When Fay isn’t tracking elephants from his Cessna as part of a Gabonese National Park Service project gathering intelligence on ivory poaching operations, he flies over tuna boats. It’s not a strange transition to go from defending forest wildlife to protecting ocean creatures, given that even Gabon’s unique wildlife can’t seem to decide between living on land or at sea. Gabon’s Western lowland gorillas can be seen playing on beaches that mark proposed future marine reserves and its famous ‘surfing hippos’ literally swim out to sea just for the joy of body-surfing back to shore.

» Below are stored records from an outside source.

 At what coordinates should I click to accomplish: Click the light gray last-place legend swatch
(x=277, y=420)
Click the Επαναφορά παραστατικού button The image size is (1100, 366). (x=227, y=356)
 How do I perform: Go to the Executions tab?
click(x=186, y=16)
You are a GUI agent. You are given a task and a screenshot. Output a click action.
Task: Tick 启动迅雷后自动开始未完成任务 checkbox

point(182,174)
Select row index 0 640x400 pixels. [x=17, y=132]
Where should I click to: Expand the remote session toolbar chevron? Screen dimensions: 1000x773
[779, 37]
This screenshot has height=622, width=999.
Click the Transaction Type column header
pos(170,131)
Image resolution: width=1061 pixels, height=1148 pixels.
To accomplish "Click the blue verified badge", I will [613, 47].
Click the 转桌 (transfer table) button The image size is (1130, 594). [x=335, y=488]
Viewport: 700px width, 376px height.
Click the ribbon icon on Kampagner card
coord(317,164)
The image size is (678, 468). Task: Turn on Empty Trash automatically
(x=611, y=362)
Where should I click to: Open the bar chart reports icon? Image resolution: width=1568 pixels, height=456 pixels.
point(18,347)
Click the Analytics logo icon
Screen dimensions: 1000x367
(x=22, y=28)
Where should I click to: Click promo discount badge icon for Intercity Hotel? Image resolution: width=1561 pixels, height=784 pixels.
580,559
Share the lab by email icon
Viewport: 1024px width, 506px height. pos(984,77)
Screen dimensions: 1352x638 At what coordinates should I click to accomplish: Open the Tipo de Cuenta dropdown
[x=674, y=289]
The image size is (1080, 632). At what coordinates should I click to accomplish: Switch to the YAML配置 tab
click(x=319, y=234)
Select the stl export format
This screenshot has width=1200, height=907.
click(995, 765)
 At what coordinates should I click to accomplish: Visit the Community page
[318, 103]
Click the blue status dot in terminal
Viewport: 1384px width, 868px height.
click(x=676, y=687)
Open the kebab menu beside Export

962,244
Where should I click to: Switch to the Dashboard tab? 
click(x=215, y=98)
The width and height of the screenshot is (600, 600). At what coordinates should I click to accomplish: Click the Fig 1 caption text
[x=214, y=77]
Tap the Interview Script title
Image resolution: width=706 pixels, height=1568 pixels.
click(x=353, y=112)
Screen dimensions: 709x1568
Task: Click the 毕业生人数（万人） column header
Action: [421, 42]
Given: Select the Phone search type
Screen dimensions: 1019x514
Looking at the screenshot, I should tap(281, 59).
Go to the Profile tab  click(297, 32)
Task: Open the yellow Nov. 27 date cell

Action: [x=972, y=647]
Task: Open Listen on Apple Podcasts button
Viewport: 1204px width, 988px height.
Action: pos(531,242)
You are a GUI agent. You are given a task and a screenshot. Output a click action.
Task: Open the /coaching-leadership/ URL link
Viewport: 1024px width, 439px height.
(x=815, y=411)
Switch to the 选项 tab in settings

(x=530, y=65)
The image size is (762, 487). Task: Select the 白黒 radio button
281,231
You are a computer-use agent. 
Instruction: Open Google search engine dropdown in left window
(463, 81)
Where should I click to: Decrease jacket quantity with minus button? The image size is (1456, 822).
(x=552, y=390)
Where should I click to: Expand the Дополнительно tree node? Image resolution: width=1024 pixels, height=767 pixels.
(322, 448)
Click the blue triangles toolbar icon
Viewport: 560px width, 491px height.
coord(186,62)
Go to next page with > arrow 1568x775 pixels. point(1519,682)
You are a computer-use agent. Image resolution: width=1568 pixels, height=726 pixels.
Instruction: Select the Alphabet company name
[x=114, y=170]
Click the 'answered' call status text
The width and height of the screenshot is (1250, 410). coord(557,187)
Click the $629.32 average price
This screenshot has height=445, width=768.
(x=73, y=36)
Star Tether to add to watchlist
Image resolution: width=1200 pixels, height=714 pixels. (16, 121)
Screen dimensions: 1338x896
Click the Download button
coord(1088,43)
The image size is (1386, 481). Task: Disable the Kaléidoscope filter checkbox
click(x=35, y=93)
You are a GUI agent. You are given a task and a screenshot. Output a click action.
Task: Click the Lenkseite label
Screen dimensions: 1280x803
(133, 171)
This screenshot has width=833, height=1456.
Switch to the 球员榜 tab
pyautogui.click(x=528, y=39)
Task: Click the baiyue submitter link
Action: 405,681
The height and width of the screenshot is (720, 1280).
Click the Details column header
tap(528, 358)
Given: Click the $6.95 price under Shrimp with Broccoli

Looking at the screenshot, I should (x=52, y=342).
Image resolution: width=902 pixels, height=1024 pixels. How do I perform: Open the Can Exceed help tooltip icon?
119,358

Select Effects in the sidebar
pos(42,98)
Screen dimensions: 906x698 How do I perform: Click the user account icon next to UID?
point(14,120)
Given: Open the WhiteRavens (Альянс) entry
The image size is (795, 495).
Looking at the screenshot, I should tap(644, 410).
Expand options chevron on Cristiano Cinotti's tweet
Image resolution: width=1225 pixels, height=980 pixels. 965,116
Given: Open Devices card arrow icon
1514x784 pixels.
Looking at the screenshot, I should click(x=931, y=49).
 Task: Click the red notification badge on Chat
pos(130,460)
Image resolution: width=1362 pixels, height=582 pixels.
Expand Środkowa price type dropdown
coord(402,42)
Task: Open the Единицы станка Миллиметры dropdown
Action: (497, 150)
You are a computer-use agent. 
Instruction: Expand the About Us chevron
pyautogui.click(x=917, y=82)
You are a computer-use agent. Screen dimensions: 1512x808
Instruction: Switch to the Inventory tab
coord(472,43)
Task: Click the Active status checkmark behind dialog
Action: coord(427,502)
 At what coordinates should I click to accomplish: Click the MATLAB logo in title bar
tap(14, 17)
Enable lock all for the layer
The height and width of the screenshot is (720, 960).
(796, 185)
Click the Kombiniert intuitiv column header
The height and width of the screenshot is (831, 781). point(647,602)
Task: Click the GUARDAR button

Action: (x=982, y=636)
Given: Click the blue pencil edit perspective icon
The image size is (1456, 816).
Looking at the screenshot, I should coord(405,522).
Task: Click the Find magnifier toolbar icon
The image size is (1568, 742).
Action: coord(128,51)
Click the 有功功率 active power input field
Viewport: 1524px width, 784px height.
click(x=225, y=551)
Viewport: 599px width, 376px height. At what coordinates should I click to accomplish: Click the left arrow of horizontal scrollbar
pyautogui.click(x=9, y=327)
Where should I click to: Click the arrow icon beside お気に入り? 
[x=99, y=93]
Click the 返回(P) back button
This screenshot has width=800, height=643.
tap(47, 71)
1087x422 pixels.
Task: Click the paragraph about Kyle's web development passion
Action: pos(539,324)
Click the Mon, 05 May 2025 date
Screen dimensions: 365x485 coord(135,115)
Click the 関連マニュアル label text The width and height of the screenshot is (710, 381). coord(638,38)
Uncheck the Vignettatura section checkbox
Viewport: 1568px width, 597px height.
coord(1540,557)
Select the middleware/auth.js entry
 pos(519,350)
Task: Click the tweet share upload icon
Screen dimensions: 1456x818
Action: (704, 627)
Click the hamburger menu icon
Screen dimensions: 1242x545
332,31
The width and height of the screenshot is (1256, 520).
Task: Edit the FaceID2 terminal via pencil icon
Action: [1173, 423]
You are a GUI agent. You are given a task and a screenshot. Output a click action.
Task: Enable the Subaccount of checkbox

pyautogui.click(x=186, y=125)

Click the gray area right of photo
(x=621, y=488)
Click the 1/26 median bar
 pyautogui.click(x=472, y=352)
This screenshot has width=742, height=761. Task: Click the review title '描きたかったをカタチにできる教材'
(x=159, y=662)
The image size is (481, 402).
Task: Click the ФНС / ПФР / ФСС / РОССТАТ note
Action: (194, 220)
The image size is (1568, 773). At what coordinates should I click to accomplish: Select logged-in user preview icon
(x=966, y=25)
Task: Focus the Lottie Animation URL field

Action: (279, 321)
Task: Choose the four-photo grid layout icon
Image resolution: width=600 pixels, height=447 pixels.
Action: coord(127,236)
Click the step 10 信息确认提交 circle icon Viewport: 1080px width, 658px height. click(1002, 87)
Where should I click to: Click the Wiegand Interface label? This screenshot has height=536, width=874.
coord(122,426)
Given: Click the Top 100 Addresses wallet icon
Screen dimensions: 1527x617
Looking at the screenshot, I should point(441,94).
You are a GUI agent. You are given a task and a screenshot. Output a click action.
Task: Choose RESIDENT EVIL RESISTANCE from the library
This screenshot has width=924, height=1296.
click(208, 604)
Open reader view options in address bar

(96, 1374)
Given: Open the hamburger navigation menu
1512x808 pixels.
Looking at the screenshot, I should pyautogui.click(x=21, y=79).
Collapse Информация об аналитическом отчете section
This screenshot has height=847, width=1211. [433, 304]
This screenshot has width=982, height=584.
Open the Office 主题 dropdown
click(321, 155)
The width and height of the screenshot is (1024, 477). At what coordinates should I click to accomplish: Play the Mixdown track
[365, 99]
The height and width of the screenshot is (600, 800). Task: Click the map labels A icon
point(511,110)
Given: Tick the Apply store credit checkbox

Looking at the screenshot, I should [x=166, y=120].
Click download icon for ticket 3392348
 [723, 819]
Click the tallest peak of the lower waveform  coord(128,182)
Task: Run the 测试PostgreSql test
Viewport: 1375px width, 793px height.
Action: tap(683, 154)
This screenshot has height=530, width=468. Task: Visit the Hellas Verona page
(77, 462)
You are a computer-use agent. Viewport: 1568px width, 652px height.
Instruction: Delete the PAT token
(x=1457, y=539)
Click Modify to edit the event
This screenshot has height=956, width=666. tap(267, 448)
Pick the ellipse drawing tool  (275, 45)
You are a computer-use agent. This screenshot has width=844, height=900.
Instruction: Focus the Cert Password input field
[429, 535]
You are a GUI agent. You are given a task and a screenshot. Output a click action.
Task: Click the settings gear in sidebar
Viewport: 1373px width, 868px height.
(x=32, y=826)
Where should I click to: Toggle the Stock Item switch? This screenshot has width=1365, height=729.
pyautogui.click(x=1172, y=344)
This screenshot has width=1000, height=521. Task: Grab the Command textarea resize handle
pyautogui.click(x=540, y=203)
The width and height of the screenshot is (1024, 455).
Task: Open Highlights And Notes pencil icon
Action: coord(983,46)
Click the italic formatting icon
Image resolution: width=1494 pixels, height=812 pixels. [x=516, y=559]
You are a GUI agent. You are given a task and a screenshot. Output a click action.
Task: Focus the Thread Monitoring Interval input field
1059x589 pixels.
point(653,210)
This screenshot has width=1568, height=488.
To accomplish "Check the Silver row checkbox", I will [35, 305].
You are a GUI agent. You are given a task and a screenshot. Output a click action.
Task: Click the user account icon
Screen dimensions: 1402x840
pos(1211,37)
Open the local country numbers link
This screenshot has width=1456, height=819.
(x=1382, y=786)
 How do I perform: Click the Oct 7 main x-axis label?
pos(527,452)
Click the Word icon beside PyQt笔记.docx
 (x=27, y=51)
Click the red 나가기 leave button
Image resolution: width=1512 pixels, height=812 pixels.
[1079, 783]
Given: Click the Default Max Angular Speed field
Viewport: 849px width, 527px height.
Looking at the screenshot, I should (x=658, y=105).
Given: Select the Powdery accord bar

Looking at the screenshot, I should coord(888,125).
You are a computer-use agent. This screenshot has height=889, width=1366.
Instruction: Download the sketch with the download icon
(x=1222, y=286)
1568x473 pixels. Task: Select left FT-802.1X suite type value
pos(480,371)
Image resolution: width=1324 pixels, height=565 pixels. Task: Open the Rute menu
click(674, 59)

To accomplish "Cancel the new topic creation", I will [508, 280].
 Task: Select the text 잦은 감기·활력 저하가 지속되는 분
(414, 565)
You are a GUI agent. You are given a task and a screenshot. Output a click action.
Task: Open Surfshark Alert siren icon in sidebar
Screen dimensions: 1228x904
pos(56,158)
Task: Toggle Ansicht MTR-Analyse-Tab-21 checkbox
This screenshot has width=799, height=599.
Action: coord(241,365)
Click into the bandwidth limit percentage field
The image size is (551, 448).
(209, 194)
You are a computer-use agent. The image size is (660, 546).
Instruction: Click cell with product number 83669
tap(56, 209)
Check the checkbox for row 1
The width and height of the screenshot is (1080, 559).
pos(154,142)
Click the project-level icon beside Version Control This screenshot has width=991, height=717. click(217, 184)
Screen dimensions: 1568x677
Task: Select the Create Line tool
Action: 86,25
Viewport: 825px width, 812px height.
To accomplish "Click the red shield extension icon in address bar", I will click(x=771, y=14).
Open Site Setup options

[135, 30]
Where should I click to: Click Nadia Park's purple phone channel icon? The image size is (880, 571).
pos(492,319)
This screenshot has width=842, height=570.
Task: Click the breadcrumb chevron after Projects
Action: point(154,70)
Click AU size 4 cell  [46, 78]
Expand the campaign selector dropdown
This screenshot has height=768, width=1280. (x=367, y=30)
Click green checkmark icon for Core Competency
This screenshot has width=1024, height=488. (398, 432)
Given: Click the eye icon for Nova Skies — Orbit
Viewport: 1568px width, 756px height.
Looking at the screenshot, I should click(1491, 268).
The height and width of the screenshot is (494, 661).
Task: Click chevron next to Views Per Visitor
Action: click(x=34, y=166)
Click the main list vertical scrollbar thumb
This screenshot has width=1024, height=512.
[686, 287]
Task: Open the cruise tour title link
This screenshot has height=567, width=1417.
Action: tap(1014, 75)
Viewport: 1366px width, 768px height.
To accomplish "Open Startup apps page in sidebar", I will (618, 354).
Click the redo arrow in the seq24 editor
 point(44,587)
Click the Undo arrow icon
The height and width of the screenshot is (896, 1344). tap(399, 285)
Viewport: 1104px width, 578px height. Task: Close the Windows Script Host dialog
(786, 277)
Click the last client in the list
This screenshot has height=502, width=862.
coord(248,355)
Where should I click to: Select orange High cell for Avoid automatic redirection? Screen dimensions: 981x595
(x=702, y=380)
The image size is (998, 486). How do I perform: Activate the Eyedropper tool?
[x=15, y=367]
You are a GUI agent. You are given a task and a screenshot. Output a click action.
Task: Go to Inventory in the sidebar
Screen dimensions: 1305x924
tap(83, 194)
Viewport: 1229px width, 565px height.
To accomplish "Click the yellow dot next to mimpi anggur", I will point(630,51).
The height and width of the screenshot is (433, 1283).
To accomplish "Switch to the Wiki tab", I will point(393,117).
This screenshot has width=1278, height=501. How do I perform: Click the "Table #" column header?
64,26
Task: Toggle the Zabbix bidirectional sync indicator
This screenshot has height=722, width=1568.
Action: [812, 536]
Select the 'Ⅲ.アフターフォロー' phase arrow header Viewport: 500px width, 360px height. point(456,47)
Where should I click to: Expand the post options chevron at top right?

Gabon’s elephants, gorillas and hippos are iconic, but equally important to Gabon’s biodiversity is tuna and Gabon has some of the richest tuna waters in the world. Twenty percent of the declared catch of tuna in the Atlantic is caught in Gabonese waters – and that’s just what is reported.
Just weeks before the F/V Thunder sank, the Gabonese Navy had arrested two Chinese trawlers entering Gabonese waters from Congo. But like Sao Tome and Principe, Gabon lacked an offshore patrol vessel that could cover the full expanse of its sovereign waters. Thanks to the vision and leadership of Fay, the Gabonese Navy, the Gabonese Ministry of Fisheries, the Gabonese Fisheries Enforcement Agency, the Gabonese National Park Service and Sea Shepherd Global, Gabon now has a patrol vessel that is already infamous among poachers around the world.
It is impossible to know what Cataldo was thinking when he made he made the decision to sink his own ship. But I’m sure that he never imagined that his actions would serve as the springboard for Sea Shepherd to become a force against IUU fishing in the waters of Central West Africa. As countries around the African continent combat elephant poaching and other wildlife crimes, Gabon is now opening up another necessary front in the fight to protect African wildlife, one where success will be measured by seized fishing vessels rather than confiscated ivory tusks.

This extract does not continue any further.